[VORLIEGENDER TEXT]
==============================

Allerdings stellen wissenschaftliche Erkenntnisse die Existenz einer reinen Dominanzhierarchie innerhalb der Pferdeherde und gegenüber dem Menschen stark infrage. Wie auch Marlitt Wendt in ihrem Buch „Vertrauen statt Dominanz“ schreibt, „ist das tatsächliche Herdenverhalten mit seiner sozialen Struktur und seiner Rangordnung nicht so übersichtlich und eindimensional, wie es jahrzehntelang gelehrt wurde“. Aus heutiger Sicht der Verhaltensforschung setzt sich die Pferdeherde aus einer kooperativen Gemeinschaft zusammen, bei der jedes Pferd für einen begrenzten Zeitraum und für einen definierten Bereich seine individuelle Rolle übernimmt.


Die Trainingsform der „lachenden“ Pferde


Wer sich für eine Trainingsmethode entscheiden möchte, kann sich folgende Frage stellen: „Würde ich bei dieser Ausbildung selbst gerne Lernender sein?“ Denn was uns Menschen beim Lernen hilft, hilft auch dem Pferd: Nur wenn sich ein Pferd körperlich und seelisch wohlfühlt, kann es sich seinen Möglichkeiten entsprechend entwickeln. Dazu braucht das Pferd genau das Mass an Nahrung, Pflege und Zuwendung, das ihm entspricht. Jedes Pferd braucht Anregung und Umgang mit Pferden und Personen, die ihm vertraut sind, um sich entwickeln zu können. Ein Pferd ist keine Knetmasse, die beliebig geformt werden kann. Jedes hat seine Stärken und Schwächen sowie sein spezifisches Entwicklungstempo. Wenn seine Grundbedürfnisse befriedigt werden, kann ein Pferd ohne Zwang und Druck erzogen und ausgebildet werden. Es lernt, ohne dass sein Wille gebrochen und seine Selbständigkeit völlig eingeschränkt wird.
Die Trainingsform der „lachenden“ Pferde besteht darin, dass die „Arbeit“ für das Pferd Lob und Profit bedeutet. Als Lob werden positive Verstärker wie Futterlob, Handlob, Anerkennung und stimmliche Zuwendung eingesetzt. Wer nun aber glaubt, dass es reicht, das Pferd nur für das Endergebnis zu belohnen, irrt. Natürlich ist dies Teil der Philosophie hinter dem Konzept der positiven Pferdeausbildung. Aber die Arbeit mittels positiver Verstärkung bedeutet vor allem auch, sich darüber Gedanken zu machen, wie das Pferd lernt und das Training entsprechend zu gestalten. Es zählt also nicht das Ergebnis allein, sondern mindestens ebenso wichtig ist der Weg, der zu diesem Ergebnis führt. Denn die Lernerfahrung, die das Pferd bis zum Beherrschen einer Übung oder einer Lektion macht, prägt das Tier nachhaltig. Oder anders formuliert: Jeder kleinste Schritt auf dem Weg zur Perfektion muss honoriert werden, nicht nur das Endergebnis. Ein wenig ist es doch wie bei uns: Natürlich ist es toll, wenn wir für unsere geleistete Arbeit Ende Monat einen guten Lohn erhalten; aber ist es nicht ungleich schöner und macht unsere Arbeit wertvoller und unser Leben lebenswerter, wenn wir täglich ein kleines Lob, eine nette Aufmerksamkeit, ein liebes Wort hören?

==============================

[BEREITGESTELLTE DATENSÄTZE]
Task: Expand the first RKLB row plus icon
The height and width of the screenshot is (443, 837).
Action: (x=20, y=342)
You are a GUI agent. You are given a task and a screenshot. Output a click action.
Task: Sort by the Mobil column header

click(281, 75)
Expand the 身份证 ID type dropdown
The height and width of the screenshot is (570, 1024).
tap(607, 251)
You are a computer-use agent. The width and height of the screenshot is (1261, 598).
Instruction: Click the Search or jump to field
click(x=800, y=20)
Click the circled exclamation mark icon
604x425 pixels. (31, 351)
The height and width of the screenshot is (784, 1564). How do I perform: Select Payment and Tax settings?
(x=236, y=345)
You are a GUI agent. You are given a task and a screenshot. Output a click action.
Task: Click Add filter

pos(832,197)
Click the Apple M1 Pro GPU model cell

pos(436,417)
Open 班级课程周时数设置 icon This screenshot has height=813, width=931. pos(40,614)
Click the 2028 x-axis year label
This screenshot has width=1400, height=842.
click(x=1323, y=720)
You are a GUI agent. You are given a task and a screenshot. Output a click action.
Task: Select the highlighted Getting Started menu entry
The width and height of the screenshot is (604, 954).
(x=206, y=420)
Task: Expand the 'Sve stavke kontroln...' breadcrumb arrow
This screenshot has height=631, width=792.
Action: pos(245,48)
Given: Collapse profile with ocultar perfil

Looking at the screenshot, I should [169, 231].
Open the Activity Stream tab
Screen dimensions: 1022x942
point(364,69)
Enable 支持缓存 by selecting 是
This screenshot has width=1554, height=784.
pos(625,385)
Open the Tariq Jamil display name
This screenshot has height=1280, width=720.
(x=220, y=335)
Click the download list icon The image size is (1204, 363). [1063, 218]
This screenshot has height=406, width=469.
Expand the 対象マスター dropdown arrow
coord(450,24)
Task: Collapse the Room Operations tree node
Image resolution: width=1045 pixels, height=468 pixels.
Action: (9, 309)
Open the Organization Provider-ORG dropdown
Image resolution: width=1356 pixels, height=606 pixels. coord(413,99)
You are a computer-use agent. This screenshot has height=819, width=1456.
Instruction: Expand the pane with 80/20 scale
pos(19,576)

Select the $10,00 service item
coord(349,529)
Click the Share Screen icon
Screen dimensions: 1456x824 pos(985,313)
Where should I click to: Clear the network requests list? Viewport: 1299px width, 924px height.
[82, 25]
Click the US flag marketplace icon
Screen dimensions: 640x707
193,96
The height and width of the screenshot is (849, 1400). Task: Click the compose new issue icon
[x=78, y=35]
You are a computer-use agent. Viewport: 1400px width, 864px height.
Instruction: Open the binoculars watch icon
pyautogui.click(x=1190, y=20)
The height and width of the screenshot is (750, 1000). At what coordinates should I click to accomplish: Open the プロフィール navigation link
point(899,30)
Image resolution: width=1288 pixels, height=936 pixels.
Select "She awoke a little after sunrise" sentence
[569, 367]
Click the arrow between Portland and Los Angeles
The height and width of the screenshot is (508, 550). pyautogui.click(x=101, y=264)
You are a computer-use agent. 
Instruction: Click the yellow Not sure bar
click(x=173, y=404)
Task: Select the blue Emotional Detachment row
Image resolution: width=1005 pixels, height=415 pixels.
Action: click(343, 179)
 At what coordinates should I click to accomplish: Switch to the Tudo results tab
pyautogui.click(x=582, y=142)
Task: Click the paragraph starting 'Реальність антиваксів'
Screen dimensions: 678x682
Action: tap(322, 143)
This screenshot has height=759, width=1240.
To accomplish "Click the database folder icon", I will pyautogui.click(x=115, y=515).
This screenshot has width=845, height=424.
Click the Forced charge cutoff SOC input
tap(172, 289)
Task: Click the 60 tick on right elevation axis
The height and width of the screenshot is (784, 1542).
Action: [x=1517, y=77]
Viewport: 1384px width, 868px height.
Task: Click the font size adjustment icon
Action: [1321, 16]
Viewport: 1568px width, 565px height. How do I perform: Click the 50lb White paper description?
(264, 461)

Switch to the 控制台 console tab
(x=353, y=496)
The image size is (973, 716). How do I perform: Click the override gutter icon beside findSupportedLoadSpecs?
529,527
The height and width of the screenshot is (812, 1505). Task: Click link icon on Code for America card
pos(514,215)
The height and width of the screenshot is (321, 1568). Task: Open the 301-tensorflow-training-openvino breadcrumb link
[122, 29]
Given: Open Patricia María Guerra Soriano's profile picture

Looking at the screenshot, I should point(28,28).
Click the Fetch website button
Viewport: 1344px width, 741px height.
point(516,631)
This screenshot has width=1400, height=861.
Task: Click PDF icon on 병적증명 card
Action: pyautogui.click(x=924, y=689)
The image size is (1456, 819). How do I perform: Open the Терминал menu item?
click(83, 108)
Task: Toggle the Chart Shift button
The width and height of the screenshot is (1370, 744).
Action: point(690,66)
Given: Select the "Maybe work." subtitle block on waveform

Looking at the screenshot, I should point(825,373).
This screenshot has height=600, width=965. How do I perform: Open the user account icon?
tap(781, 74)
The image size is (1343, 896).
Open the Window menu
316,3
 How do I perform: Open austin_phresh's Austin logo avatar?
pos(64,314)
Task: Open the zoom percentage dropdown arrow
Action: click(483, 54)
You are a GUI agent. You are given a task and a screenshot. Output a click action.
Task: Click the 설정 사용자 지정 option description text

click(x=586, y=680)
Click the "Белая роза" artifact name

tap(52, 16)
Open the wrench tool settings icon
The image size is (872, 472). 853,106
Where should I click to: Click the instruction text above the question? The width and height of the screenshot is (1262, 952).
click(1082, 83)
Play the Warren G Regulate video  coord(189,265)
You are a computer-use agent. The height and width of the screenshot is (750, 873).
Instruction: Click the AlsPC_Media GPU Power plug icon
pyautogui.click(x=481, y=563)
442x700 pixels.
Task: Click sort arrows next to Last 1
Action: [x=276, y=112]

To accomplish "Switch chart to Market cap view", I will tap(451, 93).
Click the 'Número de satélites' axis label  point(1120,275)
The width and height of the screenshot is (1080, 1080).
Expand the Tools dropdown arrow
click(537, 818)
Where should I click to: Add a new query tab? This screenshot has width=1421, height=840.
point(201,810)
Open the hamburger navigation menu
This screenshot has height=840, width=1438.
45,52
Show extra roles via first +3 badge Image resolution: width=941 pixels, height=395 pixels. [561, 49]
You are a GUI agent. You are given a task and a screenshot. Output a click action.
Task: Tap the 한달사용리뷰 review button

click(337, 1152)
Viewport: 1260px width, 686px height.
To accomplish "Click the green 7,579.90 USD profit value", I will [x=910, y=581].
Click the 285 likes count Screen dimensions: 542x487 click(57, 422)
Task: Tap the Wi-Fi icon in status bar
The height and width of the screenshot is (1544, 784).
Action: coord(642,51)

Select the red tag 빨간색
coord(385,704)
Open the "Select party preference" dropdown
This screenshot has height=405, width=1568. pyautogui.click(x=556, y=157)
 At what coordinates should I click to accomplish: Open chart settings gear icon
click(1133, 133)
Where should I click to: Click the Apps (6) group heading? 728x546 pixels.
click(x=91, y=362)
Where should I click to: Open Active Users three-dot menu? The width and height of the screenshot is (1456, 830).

==============================

[AUFGABEN]
[a] Zähle alle positiven Verstärker auf, die der Text zur Pferdeausbildung als Lob nennt.
[b] Setze den Text zur Pferdeausbildung nach seinem letzten Satz fort.

[LÖSUNGEN]
[a] Futterlob, Handlob, Anerkennung, stimmliche Zuwendung

[b]
Horseathlon®Philosophie: Teamwork - Schritt für Schritt gemeinsam zum Erfolg


Der Weg der positiven Pferdeausbildung ist ein Weg ohne Zwang und Druck, der die freiwillige Mitarbeit des Pferdes fördert. Pferdetrainer und –besitzer müssen immer wieder bereit sein, sich mit dem Pferd und seinem Wesen, seinen Bedürfnissen und Talenten auseinanderzusetzen. Es bedeutet, an sich selbst zu arbeiten, sein Tun immer wieder zu hinterfragen und sein Training zu reflektieren. Es bedeutet auch, das Training so zu gestalten, dass dem Pferd eine Übung in kleinsten Teilschritten erklärt werden kann und es die Zeit erhält, die es braucht, um diese Übung zu begreifen. Wer bereit ist, in eine vertrauensvolle Mensch-Pferd-Beziehung zu investieren, erhält letzten Endes etwas viel Wertvolleres als ein „gehorsames“ Pferd, nämlich ehrliche Motivation, Zuneigung, Respekt und Freundschaft.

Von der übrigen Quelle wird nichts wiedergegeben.